• _DIRECTION_: Format each line of the records below as a Markdown table with two columns, No. and Text. Give each row its number and omit blank lines.

* begin DATA IN THIS EXERCISE *

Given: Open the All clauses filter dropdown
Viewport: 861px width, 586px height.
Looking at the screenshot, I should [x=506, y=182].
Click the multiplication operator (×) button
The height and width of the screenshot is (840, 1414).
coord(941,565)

* end DATA IN THIS EXERCISE *

• _ANSWER FOR THE TASK_:
| No. | Text |
|---|---|
| 1 | Given: Open the All clauses filter dropdown |
| 2 | Viewport: 861px width, 586px height. |
| 3 | Looking at the screenshot, I should [x=506, y=182]. |
| 4 | Click the multiplication operator (×) button |
| 5 | The height and width of the screenshot is (840, 1414). |
| 6 | coord(941,565) |